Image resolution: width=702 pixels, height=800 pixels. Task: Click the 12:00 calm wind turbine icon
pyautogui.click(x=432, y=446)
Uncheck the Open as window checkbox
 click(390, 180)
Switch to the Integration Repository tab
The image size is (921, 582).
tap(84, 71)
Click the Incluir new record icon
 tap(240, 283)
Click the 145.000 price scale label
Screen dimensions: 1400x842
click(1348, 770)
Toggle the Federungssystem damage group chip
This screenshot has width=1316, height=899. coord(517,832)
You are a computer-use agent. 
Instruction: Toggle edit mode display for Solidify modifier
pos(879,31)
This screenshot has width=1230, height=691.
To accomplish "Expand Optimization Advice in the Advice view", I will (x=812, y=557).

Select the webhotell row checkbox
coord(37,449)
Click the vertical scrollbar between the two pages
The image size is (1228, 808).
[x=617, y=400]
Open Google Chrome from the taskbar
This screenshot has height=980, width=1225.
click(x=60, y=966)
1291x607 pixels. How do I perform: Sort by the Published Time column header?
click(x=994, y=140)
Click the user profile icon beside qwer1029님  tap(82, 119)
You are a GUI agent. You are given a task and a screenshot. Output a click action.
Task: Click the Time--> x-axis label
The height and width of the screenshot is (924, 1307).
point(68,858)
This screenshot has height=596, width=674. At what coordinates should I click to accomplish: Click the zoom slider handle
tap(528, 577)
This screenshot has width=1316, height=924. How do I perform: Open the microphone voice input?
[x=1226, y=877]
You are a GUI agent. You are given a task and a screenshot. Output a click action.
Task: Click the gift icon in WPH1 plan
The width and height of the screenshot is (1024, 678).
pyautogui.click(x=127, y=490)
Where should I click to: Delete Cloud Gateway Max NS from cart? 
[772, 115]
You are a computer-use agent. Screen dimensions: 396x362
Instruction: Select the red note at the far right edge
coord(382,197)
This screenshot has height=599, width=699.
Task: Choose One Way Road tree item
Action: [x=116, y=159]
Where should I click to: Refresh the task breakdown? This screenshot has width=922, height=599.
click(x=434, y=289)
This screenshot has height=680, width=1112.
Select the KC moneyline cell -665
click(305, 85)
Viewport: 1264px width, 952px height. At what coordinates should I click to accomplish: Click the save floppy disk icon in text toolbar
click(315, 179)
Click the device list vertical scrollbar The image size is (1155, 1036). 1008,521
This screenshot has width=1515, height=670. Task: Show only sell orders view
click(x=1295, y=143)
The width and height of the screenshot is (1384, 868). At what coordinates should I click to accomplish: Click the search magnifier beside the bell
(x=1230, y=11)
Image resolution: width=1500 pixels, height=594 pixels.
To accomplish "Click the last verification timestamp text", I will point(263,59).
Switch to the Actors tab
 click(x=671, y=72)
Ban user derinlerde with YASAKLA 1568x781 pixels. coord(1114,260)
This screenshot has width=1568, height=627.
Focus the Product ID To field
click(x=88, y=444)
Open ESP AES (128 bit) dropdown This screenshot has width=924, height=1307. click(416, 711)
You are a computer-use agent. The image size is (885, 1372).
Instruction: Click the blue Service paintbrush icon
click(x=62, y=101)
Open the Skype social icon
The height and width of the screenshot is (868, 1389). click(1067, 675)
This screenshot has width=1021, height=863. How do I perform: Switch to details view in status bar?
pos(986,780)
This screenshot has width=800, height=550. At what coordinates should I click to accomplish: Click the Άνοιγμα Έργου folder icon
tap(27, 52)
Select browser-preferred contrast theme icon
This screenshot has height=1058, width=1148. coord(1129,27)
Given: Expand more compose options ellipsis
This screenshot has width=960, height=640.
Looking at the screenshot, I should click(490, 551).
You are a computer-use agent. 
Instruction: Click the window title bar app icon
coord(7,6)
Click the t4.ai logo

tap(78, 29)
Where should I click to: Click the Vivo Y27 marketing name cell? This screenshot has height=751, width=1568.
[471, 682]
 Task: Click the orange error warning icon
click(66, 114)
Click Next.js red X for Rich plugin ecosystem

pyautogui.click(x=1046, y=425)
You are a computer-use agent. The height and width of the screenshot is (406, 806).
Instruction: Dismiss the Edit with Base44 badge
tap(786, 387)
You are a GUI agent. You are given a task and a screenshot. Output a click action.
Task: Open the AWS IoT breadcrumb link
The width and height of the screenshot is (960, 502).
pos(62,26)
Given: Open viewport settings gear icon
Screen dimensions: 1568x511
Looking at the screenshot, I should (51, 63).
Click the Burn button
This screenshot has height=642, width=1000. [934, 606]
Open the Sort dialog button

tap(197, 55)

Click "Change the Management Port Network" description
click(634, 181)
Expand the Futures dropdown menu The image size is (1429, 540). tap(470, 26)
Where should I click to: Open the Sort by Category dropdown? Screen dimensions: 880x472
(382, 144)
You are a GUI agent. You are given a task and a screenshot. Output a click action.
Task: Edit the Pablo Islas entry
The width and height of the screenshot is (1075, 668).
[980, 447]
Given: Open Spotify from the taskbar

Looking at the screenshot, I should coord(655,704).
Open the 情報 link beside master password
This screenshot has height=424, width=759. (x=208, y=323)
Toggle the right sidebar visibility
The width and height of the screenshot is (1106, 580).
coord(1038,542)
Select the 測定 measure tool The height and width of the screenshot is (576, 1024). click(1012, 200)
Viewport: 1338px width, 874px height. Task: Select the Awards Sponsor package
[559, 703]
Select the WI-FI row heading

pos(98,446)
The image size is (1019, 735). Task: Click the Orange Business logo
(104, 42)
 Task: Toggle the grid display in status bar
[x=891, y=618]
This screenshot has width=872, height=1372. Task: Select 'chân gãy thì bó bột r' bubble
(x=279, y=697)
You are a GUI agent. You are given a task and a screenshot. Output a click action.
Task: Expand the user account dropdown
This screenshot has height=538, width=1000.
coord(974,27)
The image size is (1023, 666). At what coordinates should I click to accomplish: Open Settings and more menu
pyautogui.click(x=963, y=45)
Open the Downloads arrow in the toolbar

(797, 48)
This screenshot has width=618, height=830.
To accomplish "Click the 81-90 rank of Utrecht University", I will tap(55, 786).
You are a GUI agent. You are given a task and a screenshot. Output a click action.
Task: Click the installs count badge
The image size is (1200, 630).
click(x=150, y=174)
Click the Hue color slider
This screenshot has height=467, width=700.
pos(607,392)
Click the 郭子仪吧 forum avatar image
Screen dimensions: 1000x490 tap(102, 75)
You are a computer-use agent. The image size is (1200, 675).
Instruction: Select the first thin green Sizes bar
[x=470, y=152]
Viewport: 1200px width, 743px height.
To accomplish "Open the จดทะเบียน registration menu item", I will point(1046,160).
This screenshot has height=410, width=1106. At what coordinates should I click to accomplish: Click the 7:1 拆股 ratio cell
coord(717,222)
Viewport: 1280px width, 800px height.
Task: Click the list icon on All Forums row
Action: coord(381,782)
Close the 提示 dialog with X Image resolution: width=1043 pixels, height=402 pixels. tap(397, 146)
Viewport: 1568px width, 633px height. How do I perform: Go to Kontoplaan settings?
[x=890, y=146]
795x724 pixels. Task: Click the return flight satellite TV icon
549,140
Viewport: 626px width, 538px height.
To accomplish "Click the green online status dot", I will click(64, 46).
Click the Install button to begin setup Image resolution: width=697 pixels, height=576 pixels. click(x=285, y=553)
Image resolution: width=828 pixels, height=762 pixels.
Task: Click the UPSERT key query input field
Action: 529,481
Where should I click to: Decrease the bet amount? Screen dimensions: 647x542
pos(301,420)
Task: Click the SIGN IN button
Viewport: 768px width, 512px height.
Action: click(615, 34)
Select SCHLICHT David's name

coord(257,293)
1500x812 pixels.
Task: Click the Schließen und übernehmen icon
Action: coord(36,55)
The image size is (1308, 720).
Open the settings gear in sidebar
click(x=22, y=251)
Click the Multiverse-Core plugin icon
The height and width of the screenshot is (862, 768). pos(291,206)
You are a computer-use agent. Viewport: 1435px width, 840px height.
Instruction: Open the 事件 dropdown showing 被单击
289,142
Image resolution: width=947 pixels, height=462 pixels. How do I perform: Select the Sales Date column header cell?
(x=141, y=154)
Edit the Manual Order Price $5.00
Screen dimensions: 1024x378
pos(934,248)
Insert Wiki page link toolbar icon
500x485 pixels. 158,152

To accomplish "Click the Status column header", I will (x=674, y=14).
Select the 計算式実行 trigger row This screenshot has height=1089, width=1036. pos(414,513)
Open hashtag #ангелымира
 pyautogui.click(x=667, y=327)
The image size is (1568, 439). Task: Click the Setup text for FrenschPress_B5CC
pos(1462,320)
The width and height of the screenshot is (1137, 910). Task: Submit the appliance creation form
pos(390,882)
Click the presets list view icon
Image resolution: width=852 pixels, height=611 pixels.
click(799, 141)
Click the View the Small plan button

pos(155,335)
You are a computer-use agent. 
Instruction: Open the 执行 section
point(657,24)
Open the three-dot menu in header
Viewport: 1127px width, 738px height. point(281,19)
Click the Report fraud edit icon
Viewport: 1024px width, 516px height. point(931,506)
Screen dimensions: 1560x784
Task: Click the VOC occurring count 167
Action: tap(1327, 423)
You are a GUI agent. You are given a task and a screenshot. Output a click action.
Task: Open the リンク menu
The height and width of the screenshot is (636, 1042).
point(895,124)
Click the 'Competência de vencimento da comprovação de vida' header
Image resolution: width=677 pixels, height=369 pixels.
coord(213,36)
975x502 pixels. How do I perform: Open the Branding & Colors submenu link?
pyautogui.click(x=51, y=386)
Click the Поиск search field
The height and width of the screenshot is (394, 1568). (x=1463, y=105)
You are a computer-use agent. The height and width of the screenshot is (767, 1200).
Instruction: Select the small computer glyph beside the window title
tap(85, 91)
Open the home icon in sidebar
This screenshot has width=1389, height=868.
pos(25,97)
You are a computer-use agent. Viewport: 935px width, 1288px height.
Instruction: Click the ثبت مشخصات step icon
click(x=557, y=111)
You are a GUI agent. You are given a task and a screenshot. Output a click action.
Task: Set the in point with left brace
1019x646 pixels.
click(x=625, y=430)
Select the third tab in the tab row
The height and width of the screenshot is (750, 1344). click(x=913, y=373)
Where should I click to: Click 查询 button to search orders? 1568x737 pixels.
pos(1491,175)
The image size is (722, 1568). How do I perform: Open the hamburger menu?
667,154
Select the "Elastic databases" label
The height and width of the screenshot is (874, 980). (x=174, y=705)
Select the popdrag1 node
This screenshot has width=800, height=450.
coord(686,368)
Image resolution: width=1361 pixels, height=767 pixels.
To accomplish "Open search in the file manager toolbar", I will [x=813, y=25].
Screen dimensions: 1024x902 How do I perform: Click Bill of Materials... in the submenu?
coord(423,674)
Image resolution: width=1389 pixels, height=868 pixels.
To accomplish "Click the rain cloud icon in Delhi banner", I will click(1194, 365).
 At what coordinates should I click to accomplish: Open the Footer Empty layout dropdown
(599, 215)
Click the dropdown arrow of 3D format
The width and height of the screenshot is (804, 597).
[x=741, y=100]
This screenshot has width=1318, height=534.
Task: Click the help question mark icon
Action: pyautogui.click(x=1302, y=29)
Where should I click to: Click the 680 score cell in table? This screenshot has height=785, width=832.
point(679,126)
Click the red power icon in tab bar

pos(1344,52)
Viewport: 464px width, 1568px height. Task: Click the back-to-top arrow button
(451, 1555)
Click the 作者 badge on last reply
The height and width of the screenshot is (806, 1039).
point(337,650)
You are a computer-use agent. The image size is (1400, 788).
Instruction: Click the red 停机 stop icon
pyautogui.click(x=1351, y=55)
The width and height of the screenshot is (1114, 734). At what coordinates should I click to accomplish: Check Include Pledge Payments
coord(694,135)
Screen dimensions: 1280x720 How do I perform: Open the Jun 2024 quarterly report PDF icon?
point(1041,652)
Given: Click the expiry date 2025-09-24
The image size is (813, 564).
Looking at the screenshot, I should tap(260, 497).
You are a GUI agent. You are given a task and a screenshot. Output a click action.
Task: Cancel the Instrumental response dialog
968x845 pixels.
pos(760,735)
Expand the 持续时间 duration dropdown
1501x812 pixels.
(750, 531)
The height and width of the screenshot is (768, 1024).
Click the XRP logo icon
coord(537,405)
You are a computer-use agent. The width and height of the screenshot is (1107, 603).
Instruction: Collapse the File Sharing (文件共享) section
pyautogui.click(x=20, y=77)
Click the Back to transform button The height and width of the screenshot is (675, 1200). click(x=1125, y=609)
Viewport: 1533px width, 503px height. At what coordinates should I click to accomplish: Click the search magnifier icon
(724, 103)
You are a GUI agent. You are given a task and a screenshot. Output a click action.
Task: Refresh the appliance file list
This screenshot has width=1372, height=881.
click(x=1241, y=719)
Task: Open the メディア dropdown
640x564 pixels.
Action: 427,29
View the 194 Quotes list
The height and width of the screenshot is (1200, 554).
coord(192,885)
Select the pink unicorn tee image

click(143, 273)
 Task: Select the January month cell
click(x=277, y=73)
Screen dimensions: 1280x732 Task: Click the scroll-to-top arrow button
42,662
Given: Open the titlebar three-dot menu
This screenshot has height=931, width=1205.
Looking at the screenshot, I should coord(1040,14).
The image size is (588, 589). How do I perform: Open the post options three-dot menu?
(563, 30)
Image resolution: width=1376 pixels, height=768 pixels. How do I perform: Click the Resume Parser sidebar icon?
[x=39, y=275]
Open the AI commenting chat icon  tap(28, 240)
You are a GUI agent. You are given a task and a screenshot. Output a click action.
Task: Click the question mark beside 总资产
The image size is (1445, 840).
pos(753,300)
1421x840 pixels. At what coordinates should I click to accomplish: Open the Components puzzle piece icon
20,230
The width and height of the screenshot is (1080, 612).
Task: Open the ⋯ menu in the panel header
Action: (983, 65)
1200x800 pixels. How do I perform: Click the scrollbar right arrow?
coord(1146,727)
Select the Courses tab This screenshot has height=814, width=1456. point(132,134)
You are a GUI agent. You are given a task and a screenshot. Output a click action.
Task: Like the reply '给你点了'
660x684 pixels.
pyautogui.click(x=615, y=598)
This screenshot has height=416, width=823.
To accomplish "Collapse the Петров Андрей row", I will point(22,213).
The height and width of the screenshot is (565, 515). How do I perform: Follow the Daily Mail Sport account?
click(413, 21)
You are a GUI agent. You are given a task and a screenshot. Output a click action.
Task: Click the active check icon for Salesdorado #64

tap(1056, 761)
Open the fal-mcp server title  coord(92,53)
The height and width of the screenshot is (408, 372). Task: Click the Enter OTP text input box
_____
▶ THE PROBLEM:
Only a word-for-word repetition of the lines from the one containing "This screenshot has height=416, width=823." to the final line of the data above counts as the answer.

▶ REPLY TO THE TASK:
This screenshot has height=416, width=823.
To accomplish "Collapse the Петров Андрей row", I will point(22,213).
The height and width of the screenshot is (565, 515). How do I perform: Follow the Daily Mail Sport account?
click(413, 21)
You are a GUI agent. You are given a task and a screenshot. Output a click action.
Task: Click the active check icon for Salesdorado #64

tap(1056, 761)
Open the fal-mcp server title  coord(92,53)
The height and width of the screenshot is (408, 372). Task: Click the Enter OTP text input box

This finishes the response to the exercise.